The wait is over friends the game is now officially available!  btw does anybody know if it will be avaible for the PS3 too?


----------



## Third Eye (Nov 14, 2007)

Crysis - PC only


----------



## dOm1naTOr (Nov 15, 2007)

Crysis worked on ATI X1250 onboard Gfx of M2A VM. I played on 800*600 low and physics set to high.
No lags. The lighting seems better than on 7600Gt set everything to med nd physics to max.
The light of torchlight on rifle is more realistic on X1250 with Sm 2.0 than on SM3.0 7600GT!!!

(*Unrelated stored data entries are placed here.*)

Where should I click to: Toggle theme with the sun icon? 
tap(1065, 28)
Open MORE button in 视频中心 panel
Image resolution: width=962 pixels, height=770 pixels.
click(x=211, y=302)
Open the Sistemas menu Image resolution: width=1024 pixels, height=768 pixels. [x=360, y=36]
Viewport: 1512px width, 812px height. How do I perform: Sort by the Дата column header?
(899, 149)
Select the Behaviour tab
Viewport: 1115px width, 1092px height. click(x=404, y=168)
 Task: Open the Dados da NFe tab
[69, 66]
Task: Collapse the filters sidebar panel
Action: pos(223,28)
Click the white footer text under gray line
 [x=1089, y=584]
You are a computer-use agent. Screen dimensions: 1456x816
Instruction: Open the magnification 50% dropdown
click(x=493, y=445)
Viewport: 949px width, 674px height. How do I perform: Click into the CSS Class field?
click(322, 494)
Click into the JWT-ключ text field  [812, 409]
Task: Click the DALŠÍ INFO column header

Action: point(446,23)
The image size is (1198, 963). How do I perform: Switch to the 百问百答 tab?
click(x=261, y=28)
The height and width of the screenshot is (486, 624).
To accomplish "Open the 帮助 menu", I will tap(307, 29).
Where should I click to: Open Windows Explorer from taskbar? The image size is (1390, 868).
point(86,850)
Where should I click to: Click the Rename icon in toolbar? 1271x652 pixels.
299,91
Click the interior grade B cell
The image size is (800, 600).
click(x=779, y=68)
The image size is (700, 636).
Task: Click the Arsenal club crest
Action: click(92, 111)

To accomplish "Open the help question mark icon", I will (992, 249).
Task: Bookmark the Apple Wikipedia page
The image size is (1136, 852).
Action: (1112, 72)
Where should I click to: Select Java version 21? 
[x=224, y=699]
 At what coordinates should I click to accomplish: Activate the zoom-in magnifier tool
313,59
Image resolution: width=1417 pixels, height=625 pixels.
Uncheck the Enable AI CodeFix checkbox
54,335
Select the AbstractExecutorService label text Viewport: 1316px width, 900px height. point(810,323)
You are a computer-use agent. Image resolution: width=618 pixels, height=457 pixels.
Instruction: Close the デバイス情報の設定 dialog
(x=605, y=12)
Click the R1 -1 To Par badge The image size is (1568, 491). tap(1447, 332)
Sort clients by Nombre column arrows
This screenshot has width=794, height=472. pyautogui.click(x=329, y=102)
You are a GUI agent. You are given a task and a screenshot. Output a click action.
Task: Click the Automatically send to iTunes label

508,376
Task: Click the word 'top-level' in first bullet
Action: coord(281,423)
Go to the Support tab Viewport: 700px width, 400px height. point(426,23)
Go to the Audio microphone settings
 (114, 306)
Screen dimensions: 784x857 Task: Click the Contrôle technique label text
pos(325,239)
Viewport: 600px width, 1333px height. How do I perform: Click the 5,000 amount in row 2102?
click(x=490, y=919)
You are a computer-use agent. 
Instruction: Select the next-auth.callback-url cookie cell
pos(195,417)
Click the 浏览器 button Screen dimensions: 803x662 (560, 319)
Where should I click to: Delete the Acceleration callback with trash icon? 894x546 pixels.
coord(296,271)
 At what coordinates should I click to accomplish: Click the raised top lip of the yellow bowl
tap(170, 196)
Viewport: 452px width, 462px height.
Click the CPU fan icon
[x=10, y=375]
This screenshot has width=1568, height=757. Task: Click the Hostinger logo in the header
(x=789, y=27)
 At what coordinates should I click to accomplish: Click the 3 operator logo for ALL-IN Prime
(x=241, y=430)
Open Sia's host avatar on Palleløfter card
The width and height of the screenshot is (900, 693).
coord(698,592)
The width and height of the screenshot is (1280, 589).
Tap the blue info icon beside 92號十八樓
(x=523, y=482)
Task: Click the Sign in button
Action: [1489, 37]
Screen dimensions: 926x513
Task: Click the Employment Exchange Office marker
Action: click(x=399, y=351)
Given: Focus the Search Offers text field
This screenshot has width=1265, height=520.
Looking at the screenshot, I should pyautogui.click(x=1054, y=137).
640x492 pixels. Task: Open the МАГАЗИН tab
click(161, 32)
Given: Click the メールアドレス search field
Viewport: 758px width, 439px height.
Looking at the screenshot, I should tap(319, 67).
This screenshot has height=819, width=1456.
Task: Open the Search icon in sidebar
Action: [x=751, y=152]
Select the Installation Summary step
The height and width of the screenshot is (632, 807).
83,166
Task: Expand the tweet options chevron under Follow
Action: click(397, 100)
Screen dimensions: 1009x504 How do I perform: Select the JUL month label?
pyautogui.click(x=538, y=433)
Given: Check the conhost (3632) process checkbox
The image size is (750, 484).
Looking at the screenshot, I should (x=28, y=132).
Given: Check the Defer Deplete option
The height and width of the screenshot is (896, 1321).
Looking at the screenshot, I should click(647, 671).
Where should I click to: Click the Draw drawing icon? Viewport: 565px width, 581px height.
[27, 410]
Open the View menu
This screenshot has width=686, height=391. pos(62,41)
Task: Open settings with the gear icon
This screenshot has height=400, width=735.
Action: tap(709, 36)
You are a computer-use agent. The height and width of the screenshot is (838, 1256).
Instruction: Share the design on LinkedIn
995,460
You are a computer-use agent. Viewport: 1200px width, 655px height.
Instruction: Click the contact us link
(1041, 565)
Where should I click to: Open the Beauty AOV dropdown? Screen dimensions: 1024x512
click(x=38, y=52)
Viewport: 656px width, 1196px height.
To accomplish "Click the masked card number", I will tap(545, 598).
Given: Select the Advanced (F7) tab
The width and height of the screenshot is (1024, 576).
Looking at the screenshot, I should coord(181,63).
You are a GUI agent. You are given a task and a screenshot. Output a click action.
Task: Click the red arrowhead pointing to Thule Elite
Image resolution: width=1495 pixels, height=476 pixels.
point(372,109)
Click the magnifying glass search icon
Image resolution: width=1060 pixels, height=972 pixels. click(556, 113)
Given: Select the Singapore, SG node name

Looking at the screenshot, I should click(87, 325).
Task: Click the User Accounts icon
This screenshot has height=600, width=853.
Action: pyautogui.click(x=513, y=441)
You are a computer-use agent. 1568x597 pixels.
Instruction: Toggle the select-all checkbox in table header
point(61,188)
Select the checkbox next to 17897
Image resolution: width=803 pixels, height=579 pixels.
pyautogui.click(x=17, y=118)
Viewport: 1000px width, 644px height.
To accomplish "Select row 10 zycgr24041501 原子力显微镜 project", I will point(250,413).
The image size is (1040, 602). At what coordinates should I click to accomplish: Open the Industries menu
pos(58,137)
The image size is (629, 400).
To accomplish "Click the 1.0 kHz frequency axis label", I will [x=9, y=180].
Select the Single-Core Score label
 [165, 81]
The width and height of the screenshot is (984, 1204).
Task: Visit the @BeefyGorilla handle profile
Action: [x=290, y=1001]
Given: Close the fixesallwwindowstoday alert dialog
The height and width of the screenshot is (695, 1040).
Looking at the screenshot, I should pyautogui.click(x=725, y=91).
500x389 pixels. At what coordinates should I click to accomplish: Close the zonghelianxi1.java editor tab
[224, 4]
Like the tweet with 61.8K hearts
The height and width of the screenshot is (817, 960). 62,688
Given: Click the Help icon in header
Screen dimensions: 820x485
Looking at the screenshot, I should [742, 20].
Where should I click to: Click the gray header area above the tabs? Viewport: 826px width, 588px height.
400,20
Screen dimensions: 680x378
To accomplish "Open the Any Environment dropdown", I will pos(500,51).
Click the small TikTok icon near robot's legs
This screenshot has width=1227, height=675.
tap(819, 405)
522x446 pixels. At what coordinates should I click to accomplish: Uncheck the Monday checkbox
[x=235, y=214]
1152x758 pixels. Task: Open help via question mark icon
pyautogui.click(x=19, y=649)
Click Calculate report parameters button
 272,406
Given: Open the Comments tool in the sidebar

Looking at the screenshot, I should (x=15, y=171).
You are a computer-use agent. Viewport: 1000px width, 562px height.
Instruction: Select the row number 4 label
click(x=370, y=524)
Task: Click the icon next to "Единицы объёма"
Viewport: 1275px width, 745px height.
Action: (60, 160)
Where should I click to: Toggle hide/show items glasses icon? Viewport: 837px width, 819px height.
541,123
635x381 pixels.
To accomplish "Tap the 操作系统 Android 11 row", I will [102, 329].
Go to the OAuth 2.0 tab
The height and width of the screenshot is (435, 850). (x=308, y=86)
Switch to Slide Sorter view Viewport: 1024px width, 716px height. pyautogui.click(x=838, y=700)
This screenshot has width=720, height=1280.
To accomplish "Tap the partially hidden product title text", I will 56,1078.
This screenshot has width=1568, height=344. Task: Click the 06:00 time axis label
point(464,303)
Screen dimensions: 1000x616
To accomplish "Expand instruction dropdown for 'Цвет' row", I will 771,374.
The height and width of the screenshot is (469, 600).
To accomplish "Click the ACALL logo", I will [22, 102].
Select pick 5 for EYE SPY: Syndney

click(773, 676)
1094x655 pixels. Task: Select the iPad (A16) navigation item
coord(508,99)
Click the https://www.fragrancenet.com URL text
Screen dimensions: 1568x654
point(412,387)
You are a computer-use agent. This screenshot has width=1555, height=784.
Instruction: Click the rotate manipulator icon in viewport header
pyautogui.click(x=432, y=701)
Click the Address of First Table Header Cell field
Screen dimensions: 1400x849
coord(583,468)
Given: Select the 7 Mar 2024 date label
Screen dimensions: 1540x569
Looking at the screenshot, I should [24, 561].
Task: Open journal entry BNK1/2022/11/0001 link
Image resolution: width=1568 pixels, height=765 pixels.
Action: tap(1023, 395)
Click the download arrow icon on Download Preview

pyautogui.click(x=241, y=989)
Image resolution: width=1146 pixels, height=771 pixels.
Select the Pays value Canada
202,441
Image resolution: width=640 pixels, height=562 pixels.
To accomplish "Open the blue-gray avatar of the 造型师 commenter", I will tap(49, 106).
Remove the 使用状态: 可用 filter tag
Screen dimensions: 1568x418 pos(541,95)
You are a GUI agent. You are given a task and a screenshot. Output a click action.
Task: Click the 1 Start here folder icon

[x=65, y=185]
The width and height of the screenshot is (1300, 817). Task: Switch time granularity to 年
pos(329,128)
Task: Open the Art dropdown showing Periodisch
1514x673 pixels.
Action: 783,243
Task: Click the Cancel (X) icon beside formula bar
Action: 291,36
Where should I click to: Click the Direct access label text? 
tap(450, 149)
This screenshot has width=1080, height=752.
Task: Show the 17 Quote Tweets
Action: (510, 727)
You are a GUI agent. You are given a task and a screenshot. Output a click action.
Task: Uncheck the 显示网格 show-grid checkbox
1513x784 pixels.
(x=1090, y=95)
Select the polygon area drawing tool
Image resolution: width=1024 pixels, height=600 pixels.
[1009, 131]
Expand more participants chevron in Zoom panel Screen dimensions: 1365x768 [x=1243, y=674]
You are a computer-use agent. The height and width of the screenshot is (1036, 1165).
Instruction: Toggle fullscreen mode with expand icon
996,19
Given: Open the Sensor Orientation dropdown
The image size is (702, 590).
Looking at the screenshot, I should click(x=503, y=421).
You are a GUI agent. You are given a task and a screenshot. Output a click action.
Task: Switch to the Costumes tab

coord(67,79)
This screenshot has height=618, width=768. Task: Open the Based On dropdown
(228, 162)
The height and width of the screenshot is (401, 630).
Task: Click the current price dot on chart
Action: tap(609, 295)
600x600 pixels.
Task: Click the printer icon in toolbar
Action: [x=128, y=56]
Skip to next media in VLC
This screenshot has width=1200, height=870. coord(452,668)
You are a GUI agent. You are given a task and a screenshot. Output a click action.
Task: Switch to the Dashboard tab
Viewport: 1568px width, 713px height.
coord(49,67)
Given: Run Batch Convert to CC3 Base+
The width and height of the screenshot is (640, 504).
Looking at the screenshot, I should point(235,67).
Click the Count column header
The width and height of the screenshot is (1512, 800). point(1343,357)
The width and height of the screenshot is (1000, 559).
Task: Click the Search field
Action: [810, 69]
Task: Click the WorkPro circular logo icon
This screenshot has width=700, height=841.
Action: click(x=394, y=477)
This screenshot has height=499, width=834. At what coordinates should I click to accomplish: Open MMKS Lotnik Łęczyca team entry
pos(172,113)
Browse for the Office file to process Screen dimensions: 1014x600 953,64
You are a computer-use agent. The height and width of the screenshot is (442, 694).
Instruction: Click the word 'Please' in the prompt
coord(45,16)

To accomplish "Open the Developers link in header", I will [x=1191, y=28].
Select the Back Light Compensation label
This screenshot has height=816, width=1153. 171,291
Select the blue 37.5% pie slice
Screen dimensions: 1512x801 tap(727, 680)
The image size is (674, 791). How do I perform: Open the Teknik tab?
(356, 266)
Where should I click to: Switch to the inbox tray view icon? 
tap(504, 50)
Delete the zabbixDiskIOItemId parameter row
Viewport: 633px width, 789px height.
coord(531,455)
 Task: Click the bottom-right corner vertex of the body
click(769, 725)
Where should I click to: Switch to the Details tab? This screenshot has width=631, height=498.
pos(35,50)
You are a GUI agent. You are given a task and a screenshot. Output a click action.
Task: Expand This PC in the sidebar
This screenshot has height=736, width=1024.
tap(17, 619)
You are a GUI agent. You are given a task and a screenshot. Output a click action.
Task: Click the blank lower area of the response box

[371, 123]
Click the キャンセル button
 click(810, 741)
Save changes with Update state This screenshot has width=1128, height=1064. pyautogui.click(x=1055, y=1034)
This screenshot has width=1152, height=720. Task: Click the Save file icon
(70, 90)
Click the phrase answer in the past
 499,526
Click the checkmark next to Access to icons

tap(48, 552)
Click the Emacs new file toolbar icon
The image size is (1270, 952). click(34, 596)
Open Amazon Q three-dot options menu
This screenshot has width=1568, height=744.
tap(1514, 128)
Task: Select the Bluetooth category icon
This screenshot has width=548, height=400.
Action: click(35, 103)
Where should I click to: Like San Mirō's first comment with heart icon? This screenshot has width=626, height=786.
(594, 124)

It seems crysis has better image quality on ATI cards. And for my 7600Gt, crysis works smoother with forceware 84.xx[yup, dat old one] than the new betas and quality is same or even can be called better!!!


----------



## bikdel (Nov 15, 2007)

@ aravind_n20

great info...

yeah even i think Ati is better supported.. considering the fact that 
Nvidia 6800 GT 256 MB GDDR3 being Faaaaaaaaarr better than Ati 9800 Pro, yet both cards are on the minimum requirements...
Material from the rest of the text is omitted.